We need a new English spelling form and it's our right to do it.

So, please those native speakers and those who pretend to be "non-native speakers" let us alone. OK?
Globish   Fri Jul 10, 2009 4:12 am GMT
Exactly. Non-native speakers need to reform English spelling. If the natives don't agree, too bad for them, just don't allow any books into the country unless they've been 'transliterated' into the new spelling. Also, it won't be difficult to carry out the reform as we , as non-natives, don't have any emotional conenction to the language and hence there is none of the political correct dialect-favouring issue. We will just vote and choose and that's that. No one will get very upset because to us it is just a bland techo-language.
Travis   Fri Jul 10, 2009 8:03 am GMT
Oh please. Either you are trolling or are simply delusional here in thinking that any orthographic reform for English would succeed without massive support in at least the US or the UK...

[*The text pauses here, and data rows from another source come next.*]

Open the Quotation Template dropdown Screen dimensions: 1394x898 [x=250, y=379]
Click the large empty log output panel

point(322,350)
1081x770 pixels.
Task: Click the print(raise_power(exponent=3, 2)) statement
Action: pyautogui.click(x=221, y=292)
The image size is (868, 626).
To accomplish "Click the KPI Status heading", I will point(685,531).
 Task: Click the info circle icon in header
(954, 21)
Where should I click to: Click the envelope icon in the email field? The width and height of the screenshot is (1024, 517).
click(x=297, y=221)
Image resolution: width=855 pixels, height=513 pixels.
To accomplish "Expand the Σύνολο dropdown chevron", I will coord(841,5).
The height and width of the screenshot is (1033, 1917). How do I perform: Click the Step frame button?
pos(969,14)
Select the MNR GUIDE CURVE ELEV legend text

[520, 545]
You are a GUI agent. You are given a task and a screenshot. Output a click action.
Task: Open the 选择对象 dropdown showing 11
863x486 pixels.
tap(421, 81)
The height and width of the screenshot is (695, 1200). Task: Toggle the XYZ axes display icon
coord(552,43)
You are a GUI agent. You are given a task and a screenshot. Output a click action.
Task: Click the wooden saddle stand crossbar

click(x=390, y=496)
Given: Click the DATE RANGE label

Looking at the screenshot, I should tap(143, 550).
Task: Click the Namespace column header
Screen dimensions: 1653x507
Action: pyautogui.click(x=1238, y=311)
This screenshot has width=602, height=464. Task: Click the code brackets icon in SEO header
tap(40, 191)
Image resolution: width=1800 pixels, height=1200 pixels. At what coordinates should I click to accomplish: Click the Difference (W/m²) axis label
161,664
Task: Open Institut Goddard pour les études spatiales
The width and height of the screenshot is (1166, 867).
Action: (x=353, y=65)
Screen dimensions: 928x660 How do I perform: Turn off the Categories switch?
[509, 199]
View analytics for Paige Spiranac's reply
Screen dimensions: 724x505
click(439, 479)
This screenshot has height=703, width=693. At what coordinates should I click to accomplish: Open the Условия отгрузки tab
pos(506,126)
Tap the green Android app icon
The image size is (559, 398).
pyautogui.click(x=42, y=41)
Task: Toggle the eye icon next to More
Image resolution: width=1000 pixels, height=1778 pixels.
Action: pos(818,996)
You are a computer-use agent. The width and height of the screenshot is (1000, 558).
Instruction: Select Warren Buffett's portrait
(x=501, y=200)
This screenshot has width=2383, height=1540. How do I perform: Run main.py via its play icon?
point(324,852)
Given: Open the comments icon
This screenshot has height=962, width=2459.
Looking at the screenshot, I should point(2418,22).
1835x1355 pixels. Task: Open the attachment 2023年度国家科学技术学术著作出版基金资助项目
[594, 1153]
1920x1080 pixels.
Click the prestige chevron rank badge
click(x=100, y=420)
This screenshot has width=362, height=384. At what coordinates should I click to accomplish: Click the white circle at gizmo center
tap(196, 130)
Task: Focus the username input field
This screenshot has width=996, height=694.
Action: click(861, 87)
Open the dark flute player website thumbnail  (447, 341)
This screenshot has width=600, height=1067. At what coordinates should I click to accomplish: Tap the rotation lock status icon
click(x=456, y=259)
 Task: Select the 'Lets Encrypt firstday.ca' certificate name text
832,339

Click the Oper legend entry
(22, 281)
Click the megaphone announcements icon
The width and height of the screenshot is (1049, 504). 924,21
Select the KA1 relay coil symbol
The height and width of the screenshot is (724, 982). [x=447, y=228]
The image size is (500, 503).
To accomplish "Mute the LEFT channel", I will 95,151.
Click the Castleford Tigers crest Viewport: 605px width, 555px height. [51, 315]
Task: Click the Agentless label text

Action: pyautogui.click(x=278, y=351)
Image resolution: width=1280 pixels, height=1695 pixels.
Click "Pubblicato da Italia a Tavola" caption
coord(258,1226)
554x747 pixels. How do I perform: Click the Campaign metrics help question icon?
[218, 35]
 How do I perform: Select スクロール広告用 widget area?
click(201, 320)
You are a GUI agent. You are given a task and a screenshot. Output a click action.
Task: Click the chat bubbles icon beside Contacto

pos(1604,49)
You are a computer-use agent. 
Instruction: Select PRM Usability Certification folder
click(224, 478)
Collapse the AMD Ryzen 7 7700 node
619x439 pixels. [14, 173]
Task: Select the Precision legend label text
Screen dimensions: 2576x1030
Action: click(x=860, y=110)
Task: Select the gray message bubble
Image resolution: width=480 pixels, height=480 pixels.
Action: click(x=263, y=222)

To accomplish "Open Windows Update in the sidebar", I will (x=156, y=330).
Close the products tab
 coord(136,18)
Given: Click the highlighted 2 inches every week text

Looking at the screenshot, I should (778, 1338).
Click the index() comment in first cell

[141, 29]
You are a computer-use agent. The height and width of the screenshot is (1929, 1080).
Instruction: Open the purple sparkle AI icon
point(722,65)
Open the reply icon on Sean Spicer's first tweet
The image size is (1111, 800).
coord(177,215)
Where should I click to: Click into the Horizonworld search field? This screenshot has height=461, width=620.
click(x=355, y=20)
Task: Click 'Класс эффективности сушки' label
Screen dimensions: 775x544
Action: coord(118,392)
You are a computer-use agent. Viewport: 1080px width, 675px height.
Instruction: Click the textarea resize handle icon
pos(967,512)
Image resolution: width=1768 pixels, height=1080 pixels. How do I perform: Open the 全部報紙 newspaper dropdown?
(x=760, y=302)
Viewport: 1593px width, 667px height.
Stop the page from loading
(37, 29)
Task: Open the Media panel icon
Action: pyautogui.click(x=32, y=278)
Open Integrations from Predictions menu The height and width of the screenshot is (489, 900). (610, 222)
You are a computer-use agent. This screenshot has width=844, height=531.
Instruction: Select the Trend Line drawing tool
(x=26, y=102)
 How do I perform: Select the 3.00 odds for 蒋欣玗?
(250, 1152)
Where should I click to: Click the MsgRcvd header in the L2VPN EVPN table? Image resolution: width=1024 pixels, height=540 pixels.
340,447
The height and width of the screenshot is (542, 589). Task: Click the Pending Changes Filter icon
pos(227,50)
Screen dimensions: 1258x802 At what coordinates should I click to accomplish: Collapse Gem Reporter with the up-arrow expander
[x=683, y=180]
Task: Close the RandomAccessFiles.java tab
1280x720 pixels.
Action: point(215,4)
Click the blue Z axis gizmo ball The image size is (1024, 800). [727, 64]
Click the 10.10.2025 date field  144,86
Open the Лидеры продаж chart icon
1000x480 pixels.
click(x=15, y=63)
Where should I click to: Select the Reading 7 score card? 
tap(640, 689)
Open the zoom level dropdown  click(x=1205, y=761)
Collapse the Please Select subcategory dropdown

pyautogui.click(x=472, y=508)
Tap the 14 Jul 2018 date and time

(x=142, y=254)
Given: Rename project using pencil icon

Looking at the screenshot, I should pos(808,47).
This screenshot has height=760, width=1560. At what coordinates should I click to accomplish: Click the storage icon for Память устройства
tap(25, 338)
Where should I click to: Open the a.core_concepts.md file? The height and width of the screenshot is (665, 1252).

loxahatchee luke   Fri Jul 10, 2009 10:35 am GMT
Given that the spelling differences between the US and UK are fairly minor (unlike pronounciation differences), shouldn't we really be talking about pronunciation reform here? Words would just be pronounced as they are spelled. Non-native speakers could lead the way. Maybe the natives would eventually come around, and everyone would pronounce English the same way, leading to the end of all these mutually unintelligible dialects that we currently have?

In a similar way, perhaps non-native speakers would lead the way with grammar and syntax reform? Of course, it's unclear whether or not we have a real problem with widely divergent grammar among native speakers across the globe.